Set the trace parameter in OpenLogReplicator.json to "trace": 256, to enable IO statistics.
After each archived redo log is processed, the replicator will report disk read throughput and redo parsing speed.
You can verify that disk read performance is not slowing transaction processing.

2) Parser CPU saturation

Symptom: parser thread consumes high CPU and cannot keep up.

Checks and tools: - top / htop / ps -eo pid,pcpu,comm to identify CPU-bound process. - Correlate CPU usage with parsing activity using application logs or metrics.

Mitigations: - Reduce parsing workload (filter unneeded schemas/tables). - Run on a host with more CPU resources. - Note: the parser is single-threaded by design; scaling requires reducing workload or deploying multiple instances with partitioned sources.

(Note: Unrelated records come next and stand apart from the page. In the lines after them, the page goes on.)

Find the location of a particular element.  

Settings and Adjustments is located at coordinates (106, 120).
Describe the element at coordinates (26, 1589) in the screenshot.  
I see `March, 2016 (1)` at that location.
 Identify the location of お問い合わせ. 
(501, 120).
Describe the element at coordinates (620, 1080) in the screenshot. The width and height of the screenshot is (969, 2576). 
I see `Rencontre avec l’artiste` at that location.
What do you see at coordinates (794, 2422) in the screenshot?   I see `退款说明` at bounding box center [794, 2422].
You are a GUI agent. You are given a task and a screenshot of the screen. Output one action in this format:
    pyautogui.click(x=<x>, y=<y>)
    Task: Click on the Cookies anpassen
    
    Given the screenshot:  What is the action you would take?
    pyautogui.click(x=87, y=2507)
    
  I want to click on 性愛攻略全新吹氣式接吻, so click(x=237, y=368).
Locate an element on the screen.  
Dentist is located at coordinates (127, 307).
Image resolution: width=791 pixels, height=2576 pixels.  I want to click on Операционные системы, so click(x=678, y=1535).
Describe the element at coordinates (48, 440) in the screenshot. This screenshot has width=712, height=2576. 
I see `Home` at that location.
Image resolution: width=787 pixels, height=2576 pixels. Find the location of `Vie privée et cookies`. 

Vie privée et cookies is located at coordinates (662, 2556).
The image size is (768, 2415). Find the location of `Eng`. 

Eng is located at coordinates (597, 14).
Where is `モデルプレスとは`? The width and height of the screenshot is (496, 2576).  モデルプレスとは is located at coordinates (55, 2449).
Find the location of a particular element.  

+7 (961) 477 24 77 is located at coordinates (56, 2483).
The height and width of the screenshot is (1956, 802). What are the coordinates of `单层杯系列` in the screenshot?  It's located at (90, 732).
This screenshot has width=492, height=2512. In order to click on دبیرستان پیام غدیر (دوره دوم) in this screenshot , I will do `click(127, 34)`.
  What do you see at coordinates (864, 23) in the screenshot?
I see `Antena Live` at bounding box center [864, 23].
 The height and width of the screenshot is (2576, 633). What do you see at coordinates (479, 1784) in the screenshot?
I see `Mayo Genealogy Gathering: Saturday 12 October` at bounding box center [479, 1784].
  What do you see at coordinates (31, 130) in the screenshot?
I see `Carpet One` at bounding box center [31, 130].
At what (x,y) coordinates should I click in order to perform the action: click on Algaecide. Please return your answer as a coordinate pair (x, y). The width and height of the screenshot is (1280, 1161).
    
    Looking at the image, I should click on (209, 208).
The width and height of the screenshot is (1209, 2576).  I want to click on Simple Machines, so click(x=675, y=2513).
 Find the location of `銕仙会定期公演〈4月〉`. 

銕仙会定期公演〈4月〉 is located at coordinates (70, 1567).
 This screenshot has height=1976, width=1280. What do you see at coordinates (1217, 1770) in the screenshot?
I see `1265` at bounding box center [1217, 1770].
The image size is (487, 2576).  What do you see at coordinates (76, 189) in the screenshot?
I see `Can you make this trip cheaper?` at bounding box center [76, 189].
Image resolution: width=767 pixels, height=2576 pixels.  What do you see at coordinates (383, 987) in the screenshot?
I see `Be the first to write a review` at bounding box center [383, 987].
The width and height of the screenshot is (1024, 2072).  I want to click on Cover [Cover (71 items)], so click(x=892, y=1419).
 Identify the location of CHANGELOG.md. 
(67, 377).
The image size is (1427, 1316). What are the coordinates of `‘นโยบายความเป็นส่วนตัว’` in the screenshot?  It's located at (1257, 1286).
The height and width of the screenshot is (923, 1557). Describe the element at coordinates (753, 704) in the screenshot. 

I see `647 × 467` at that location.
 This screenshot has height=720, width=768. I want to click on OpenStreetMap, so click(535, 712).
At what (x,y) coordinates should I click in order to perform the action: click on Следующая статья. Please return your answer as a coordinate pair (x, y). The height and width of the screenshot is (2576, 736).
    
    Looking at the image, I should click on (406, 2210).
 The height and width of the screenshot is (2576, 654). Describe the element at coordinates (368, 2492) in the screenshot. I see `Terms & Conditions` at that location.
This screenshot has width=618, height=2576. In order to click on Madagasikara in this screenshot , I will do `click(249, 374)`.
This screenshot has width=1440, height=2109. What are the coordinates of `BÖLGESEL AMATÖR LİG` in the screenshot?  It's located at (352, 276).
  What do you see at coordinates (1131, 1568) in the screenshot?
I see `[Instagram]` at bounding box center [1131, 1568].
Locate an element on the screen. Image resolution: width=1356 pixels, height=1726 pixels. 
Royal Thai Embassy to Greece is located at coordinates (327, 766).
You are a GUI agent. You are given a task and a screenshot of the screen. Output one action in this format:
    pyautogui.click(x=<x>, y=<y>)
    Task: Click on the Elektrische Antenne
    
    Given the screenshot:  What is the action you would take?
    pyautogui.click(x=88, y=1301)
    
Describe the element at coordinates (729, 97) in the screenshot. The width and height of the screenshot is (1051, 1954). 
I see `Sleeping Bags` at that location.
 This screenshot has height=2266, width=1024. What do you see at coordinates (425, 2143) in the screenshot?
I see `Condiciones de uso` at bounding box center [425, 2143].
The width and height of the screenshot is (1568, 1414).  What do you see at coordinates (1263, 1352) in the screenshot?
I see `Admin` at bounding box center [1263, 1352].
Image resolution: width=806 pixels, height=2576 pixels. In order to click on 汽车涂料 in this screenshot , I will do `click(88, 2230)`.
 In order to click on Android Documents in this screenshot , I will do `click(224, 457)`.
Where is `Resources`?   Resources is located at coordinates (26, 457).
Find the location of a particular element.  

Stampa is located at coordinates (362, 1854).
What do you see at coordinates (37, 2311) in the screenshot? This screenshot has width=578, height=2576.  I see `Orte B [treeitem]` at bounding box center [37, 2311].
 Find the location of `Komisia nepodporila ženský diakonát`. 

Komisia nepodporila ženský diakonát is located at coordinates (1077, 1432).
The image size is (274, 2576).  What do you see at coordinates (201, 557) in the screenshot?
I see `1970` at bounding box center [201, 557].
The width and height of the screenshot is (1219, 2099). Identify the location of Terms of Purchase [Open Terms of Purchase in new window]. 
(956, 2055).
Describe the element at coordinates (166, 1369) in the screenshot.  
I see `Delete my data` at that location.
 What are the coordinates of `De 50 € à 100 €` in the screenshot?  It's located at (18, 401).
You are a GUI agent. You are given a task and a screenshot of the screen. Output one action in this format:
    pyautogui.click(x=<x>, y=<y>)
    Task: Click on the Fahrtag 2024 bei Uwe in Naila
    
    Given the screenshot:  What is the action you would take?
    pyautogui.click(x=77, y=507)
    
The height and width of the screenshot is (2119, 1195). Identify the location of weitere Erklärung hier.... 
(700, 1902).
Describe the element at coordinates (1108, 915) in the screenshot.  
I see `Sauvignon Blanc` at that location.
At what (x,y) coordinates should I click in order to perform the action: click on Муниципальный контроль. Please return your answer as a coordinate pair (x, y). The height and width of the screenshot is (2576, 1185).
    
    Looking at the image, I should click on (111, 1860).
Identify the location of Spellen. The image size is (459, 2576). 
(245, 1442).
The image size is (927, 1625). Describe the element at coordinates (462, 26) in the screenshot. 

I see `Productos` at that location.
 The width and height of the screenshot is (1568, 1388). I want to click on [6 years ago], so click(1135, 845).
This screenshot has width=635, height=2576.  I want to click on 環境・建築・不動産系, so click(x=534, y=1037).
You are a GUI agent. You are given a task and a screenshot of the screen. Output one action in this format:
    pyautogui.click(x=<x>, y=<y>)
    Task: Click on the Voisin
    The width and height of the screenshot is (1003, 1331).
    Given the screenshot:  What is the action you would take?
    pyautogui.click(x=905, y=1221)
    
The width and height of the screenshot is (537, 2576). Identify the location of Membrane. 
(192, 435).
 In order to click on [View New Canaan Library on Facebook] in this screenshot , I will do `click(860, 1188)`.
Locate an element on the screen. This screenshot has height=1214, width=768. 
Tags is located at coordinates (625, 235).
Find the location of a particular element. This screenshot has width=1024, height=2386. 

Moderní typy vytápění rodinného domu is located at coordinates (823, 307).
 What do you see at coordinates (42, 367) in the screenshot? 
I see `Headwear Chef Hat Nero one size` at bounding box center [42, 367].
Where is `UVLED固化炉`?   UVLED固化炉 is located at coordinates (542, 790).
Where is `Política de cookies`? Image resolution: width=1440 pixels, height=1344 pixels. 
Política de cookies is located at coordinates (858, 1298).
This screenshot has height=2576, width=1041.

3) Output backpressure (writer slow)

Symptom: messages queue and memory usage rise because the sink accepts data slower than production rate.

Checks: - Inspect output connector logs (Kafka, network, file). - For Kafka, check broker and consumer lag, network throughput, and broker errors.

Mitigations: - Improve sink throughput (tune Kafka producer, increase broker resources). - Use file target for offline reproduction. - If using network receivers, ensure they confirm SCNs frequently to avoid unbounded memory growth.

General monitoring and diagnostics

  • Correlate metrics and logs: use the metrics endpoint (Prometheus) to observe bytes_read, bytes_parsed, messages_sent, memory_used_mb, and transactions.

  • Increase log level to debug or trace briefly to capture details (beware of volume).

  • Use strace/dtruss sparingly to inspect syscalls on problematic processes.

Quick checklist

  • Verify required client libraries are installed and visible to the loader.

  • Confirm redo log files are readable and not removed before processing.

  • Check disk bandwidth and latency.

  • Confirm parser CPU is not saturated.

  • Inspect sink performance and consumer lag.

  • Monitor memory and swap to avoid OOM or heavy swapping.

For configuration references and deeper diagnostics, see Reference Manual and Metrics.